During her training it was a chance visit home to pick up ‘something’ that she met Bruce Baum. Not realising her parents had company, it was that short meeting that resulted in a marriage proposal three months later.

“That night when I met Bruce, it wasn’t for long, but I knew instantly he was the one,” she said.

Always a thoughtful person, Jan’s mum Eva had invited Bruce over for dinner after talking to him at the college and discovering he knew very few people in Victoria. Good thing she did, for it was that sliding doors moment Jan met her soul mate, future husband and father of children. Jan and Bruce celebrated the arrival of three sons, Stuart, Michael and Tim, a close-knit family, their boys all educated at Luther College.

Jan’s career in nursing went from strength to strength, while also juggling motherhood in those early years. To keep her finger on the pulse, she would do night duty once or twice a week and worked part-time for many years. When Jan talks about nursing her face lights up, happy to detail her time as a theatre nurse, assisting hundreds of general and cardiothoracic surgeries, and a long career as an emergency room nurse where she witnessed everything from a stubbed toe to an amputated hand!

She was later headhunted by a plastic surgeon and spent time back in theatre before she began to revaluate her future.
After much thought she moved into Oncology, she missed conversations with patients and knew she could make a difference in the lives of those facing their greatest challenge.

“I was pleased to play a role in helping people understand their treatment, to educate them and make sense of what was ahead for them.
“It’s really important people have the information they need to make decisions and feel confident about their treatment, and I enjoyed being able to provide that,” Jan said.

It was at the same time Jan picked up a paint brush and began to dabble, she found it the perfect escape from the stress of work. Jan has since refined her skills with local courses and plenty of practise!

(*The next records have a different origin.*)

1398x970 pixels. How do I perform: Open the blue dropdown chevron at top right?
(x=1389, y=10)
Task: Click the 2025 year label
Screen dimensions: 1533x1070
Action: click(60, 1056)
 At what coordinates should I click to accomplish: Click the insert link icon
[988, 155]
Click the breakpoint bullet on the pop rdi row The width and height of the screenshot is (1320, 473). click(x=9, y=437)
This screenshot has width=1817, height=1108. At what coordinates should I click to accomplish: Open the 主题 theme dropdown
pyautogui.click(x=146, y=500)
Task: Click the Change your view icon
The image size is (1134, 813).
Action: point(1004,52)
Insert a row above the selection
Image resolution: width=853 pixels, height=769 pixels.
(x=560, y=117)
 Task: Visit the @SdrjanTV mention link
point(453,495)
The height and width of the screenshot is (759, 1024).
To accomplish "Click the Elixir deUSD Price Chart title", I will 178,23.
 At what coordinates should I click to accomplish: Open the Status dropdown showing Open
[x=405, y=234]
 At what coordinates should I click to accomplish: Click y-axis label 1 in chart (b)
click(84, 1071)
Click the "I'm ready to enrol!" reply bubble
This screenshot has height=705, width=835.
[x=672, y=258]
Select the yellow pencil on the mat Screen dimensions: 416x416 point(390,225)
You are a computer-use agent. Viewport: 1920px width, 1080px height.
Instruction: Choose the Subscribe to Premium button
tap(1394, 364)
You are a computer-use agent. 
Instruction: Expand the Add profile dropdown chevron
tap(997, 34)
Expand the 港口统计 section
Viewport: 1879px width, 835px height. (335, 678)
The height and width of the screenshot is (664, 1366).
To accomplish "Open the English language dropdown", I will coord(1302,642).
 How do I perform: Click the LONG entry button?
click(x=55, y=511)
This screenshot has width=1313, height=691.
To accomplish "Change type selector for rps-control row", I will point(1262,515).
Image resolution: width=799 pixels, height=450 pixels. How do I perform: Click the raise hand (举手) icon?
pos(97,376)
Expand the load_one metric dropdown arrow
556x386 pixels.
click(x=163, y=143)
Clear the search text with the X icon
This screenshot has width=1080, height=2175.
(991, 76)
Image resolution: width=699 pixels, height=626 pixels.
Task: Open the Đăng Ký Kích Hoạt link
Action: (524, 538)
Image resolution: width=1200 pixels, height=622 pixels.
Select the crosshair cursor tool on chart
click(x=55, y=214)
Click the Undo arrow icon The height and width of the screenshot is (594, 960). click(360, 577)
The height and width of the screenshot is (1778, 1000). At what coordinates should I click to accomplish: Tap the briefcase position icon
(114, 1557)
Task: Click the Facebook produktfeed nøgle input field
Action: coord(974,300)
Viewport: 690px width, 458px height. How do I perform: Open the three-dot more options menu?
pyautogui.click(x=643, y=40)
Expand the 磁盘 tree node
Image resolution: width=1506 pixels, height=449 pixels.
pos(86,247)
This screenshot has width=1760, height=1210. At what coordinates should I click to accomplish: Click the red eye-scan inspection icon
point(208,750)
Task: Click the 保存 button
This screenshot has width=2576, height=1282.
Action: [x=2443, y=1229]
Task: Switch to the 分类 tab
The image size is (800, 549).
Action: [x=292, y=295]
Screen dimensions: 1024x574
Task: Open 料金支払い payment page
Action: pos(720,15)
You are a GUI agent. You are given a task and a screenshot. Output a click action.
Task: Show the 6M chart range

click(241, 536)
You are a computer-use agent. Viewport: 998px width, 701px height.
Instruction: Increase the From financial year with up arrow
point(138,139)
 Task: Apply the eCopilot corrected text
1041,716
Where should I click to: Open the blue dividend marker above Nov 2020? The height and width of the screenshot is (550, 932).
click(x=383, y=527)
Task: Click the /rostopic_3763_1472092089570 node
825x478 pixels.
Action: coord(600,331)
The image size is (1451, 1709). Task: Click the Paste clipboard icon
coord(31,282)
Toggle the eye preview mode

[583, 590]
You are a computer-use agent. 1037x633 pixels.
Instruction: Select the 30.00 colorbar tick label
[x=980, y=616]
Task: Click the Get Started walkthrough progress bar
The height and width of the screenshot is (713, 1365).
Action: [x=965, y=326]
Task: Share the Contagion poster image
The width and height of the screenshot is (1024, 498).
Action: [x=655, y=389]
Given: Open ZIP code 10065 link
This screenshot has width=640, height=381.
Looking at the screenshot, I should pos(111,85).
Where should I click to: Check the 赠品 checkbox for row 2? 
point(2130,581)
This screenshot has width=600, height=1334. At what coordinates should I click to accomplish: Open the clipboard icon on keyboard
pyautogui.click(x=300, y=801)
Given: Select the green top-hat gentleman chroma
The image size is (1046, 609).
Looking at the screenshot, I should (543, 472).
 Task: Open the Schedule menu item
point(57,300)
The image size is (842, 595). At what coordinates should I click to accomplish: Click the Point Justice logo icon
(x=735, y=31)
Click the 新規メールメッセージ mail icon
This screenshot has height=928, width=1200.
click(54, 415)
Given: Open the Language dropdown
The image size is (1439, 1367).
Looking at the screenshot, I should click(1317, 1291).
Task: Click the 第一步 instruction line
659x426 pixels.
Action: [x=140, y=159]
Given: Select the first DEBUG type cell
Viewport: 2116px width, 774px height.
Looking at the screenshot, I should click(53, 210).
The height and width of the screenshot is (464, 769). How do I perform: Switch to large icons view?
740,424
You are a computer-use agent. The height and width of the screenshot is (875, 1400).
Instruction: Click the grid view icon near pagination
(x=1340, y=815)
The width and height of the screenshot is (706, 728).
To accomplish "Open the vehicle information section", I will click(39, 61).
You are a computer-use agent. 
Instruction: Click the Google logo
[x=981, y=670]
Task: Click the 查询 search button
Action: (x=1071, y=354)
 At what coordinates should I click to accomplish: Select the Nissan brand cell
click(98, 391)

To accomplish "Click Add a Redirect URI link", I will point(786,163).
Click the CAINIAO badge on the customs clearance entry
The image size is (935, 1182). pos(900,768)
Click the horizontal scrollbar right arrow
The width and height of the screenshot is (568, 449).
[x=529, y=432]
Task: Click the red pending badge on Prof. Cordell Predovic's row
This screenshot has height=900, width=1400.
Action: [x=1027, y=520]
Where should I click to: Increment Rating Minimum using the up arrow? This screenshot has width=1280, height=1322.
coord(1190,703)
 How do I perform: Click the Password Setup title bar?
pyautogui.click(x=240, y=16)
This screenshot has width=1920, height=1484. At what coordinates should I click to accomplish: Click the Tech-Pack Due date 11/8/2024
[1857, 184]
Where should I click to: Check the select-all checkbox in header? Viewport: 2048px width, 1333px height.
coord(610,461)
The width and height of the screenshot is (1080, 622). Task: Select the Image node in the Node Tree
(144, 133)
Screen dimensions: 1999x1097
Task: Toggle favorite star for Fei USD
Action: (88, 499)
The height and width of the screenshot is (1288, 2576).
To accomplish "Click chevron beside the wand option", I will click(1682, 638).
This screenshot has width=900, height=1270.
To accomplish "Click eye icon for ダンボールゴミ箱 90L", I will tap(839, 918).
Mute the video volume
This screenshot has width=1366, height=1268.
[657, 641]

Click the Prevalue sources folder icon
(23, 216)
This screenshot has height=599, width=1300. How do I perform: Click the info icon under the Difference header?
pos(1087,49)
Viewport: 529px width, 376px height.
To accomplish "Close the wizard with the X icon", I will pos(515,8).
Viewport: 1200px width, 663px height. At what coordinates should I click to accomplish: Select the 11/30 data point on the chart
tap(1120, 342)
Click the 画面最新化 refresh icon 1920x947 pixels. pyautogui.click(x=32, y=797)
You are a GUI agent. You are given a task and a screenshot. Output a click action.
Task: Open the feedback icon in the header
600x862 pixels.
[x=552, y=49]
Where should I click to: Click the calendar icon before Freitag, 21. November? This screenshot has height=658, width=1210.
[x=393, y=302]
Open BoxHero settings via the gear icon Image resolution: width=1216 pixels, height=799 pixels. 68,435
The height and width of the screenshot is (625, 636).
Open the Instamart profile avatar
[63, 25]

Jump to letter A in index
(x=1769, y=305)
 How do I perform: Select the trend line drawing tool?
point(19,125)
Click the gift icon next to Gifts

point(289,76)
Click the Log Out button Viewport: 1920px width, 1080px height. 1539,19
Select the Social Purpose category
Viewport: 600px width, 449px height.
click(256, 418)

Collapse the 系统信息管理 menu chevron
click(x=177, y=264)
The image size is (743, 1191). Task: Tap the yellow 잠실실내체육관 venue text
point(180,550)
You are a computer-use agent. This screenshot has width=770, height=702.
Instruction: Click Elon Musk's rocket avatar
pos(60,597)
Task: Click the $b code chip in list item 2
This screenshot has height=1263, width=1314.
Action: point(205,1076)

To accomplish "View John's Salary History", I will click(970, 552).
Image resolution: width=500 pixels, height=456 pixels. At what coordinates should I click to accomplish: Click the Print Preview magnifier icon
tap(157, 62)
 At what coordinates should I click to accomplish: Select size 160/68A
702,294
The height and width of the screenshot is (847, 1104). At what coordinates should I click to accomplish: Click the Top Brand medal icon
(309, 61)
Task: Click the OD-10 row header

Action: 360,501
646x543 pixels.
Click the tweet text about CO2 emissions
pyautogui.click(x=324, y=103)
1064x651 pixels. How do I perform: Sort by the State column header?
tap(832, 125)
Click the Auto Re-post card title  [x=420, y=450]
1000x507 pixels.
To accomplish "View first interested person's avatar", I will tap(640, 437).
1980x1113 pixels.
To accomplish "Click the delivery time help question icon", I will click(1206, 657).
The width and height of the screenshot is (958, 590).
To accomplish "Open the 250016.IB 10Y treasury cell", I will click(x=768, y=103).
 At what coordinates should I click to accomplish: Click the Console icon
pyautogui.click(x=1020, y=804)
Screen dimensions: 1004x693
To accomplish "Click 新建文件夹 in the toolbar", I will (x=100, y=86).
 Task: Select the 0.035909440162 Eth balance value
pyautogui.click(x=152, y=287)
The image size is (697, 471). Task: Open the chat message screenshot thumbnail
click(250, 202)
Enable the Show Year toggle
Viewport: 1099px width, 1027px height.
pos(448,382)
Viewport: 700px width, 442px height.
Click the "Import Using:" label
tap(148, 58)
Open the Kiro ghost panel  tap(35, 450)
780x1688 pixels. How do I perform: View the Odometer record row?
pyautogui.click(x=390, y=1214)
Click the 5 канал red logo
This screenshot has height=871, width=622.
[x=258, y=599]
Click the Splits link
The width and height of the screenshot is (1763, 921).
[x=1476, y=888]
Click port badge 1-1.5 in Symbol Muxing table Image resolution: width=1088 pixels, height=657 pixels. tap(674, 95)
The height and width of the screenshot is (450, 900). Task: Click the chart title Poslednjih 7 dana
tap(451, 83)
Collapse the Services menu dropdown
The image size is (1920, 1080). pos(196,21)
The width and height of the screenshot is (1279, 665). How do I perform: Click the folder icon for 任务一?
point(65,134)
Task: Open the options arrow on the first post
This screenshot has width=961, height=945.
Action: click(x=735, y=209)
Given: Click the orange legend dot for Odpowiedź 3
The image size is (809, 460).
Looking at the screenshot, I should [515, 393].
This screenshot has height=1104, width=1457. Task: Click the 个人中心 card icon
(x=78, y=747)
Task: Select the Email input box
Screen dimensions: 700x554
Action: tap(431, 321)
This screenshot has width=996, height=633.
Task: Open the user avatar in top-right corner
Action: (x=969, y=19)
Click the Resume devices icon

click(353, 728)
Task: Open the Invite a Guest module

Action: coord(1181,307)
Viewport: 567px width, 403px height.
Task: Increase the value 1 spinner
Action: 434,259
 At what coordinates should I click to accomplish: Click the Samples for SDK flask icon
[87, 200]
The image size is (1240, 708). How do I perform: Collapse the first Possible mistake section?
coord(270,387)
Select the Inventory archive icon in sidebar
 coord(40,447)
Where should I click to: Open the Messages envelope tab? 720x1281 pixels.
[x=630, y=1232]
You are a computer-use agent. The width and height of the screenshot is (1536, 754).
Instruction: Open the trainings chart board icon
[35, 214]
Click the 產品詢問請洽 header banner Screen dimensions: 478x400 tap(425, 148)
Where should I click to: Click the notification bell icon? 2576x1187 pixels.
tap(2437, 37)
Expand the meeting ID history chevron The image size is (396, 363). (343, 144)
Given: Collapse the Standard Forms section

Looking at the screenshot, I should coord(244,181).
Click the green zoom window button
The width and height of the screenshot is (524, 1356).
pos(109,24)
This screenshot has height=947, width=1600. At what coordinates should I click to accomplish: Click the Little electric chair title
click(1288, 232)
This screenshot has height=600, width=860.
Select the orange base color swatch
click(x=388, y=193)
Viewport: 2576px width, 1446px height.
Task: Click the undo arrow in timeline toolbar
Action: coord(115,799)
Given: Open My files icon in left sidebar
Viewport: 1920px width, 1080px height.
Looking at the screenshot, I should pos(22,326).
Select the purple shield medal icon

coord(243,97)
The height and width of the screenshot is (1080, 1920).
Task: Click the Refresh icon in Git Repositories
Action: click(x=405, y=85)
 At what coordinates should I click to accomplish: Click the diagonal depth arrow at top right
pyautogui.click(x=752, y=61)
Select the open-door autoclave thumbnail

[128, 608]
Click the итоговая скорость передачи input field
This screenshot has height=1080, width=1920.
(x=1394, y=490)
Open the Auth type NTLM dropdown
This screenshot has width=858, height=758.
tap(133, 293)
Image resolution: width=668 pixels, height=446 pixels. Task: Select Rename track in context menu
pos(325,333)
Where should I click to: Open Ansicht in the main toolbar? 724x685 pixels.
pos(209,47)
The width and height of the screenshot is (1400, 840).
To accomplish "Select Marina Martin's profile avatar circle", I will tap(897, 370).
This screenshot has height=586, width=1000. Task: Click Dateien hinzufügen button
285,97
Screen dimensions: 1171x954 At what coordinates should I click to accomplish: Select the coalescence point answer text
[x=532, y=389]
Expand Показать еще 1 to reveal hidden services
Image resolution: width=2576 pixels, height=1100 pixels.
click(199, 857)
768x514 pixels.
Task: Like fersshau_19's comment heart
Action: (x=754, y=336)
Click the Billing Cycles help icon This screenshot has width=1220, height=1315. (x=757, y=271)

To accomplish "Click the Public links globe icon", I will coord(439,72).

“I have always had a real love of nature in art and began painting birds, fish and botanicals (to scale) using water colour. My paintings can take three to four months because I don’t paint every day but I am certainly inspired by my surroundings. Trees like the flowering gum mesmerise me with its intricate detail.

“If I see something beautiful that I can capture and do it justice, I will give it a go. I am in awe of botanical artists like Celia Rosser, so with continued practice and training I’d be honoured to even get near that level of skill,” she smiled.

These days not only does Jan spend her time painting, but she enjoys the company of her adorable three-year-old granddaughter Hadley. At the time of our interview a little voice could be heard approaching, an excited squeal as she spotted Gan, Hadley’s name for Jan (a combination of Gran and Jan).

In that moment you could see pure joy, but before she could be distracted too much, Jan asked me to remind anyone considering a career in nursing to go for it.

“Nursing is a wonderful profession with so many options, it’s flexible, family friendly and importantly gives you the opportunity to advocate for people in need.
“I’ve never taken for granted the special role I had in doing that, it’s incredibly rewarding,” she said.

Jan finished our chat with these words: health and education are everything, they are the foundation on which all is built, so be part of it. A special thank you also to Jan’s husband Bruce, an accomplished (but partly retired) chemistry teacher who of late has provided many hours of casual relief teaching. We love having Bruce back at the college and thank him for his continued service.

Jan donated two beautiful pieces of artwork to the college for which we are very grateful.